[Supplied material — start]

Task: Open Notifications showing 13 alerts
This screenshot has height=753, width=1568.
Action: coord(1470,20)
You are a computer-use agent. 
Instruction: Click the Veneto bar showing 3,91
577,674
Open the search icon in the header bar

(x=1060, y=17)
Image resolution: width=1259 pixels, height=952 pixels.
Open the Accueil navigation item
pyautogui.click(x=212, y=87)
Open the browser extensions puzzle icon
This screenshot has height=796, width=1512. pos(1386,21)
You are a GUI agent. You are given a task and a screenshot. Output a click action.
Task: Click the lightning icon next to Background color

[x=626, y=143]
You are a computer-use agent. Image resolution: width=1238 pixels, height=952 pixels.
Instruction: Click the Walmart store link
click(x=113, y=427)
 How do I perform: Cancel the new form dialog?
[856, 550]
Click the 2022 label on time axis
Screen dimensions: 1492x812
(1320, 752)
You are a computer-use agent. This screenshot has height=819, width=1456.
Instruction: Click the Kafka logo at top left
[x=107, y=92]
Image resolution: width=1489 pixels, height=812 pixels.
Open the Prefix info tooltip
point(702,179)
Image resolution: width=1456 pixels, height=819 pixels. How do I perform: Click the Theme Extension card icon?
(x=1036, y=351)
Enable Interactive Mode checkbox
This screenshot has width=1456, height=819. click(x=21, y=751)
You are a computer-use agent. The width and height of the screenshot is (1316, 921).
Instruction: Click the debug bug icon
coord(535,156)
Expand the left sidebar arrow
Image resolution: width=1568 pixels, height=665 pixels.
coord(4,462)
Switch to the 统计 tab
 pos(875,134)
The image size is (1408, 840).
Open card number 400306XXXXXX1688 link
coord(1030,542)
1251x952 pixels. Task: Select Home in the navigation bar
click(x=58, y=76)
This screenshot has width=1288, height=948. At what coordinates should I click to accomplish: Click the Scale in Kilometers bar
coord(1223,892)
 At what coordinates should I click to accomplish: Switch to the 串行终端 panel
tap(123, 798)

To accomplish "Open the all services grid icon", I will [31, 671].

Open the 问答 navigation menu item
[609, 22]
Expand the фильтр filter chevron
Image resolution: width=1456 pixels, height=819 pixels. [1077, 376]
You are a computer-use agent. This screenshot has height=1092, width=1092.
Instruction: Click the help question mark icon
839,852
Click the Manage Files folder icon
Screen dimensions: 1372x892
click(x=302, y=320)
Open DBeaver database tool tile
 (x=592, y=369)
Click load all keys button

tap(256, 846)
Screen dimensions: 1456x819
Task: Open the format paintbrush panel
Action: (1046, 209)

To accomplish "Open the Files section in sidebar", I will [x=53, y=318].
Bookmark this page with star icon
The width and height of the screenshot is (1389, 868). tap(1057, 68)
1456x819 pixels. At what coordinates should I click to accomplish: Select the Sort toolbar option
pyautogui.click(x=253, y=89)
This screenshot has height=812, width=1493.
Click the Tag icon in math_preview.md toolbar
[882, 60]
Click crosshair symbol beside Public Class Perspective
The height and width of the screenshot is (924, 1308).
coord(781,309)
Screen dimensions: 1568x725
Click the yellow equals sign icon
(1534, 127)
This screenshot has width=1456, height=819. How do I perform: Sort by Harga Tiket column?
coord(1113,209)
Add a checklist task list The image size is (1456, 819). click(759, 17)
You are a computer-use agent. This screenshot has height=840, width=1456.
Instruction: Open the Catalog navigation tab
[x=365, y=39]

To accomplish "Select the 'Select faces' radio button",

[Supplied material — finish]

## What this task involves
This task calls for every entry above to be transcribed exactly.

## Task solution
Task: Open Notifications showing 13 alerts
This screenshot has height=753, width=1568.
Action: coord(1470,20)
You are a computer-use agent. 
Instruction: Click the Veneto bar showing 3,91
577,674
Open the search icon in the header bar

(x=1060, y=17)
Image resolution: width=1259 pixels, height=952 pixels.
Open the Accueil navigation item
pyautogui.click(x=212, y=87)
Open the browser extensions puzzle icon
This screenshot has height=796, width=1512. pos(1386,21)
You are a GUI agent. You are given a task and a screenshot. Output a click action.
Task: Click the lightning icon next to Background color

[x=626, y=143]
You are a computer-use agent. Image resolution: width=1238 pixels, height=952 pixels.
Instruction: Click the Walmart store link
click(x=113, y=427)
 How do I perform: Cancel the new form dialog?
[856, 550]
Click the 2022 label on time axis
Screen dimensions: 1492x812
(1320, 752)
You are a computer-use agent. This screenshot has height=819, width=1456.
Instruction: Click the Kafka logo at top left
[x=107, y=92]
Image resolution: width=1489 pixels, height=812 pixels.
Open the Prefix info tooltip
point(702,179)
Image resolution: width=1456 pixels, height=819 pixels. How do I perform: Click the Theme Extension card icon?
(x=1036, y=351)
Enable Interactive Mode checkbox
This screenshot has width=1456, height=819. click(x=21, y=751)
You are a computer-use agent. The width and height of the screenshot is (1316, 921).
Instruction: Click the debug bug icon
coord(535,156)
Expand the left sidebar arrow
Image resolution: width=1568 pixels, height=665 pixels.
coord(4,462)
Switch to the 统计 tab
 pos(875,134)
The image size is (1408, 840).
Open card number 400306XXXXXX1688 link
coord(1030,542)
1251x952 pixels. Task: Select Home in the navigation bar
click(x=58, y=76)
This screenshot has width=1288, height=948. At what coordinates should I click to accomplish: Click the Scale in Kilometers bar
coord(1223,892)
 At what coordinates should I click to accomplish: Switch to the 串行终端 panel
tap(123, 798)

To accomplish "Open the all services grid icon", I will [31, 671].

Open the 问答 navigation menu item
[609, 22]
Expand the фильтр filter chevron
Image resolution: width=1456 pixels, height=819 pixels. [1077, 376]
You are a computer-use agent. This screenshot has height=1092, width=1092.
Instruction: Click the help question mark icon
839,852
Click the Manage Files folder icon
Screen dimensions: 1372x892
click(x=302, y=320)
Open DBeaver database tool tile
 (x=592, y=369)
Click load all keys button

tap(256, 846)
Screen dimensions: 1456x819
Task: Open the format paintbrush panel
Action: (1046, 209)

To accomplish "Open the Files section in sidebar", I will [x=53, y=318].
Bookmark this page with star icon
The width and height of the screenshot is (1389, 868). tap(1057, 68)
1456x819 pixels. At what coordinates should I click to accomplish: Select the Sort toolbar option
pyautogui.click(x=253, y=89)
This screenshot has height=812, width=1493.
Click the Tag icon in math_preview.md toolbar
[882, 60]
Click crosshair symbol beside Public Class Perspective
The height and width of the screenshot is (924, 1308).
coord(781,309)
Screen dimensions: 1568x725
Click the yellow equals sign icon
(1534, 127)
This screenshot has width=1456, height=819. How do I perform: Sort by Harga Tiket column?
coord(1113,209)
Add a checklist task list The image size is (1456, 819). click(759, 17)
You are a computer-use agent. This screenshot has height=840, width=1456.
Instruction: Open the Catalog navigation tab
[x=365, y=39]

To accomplish "Select the 'Select faces' radio button",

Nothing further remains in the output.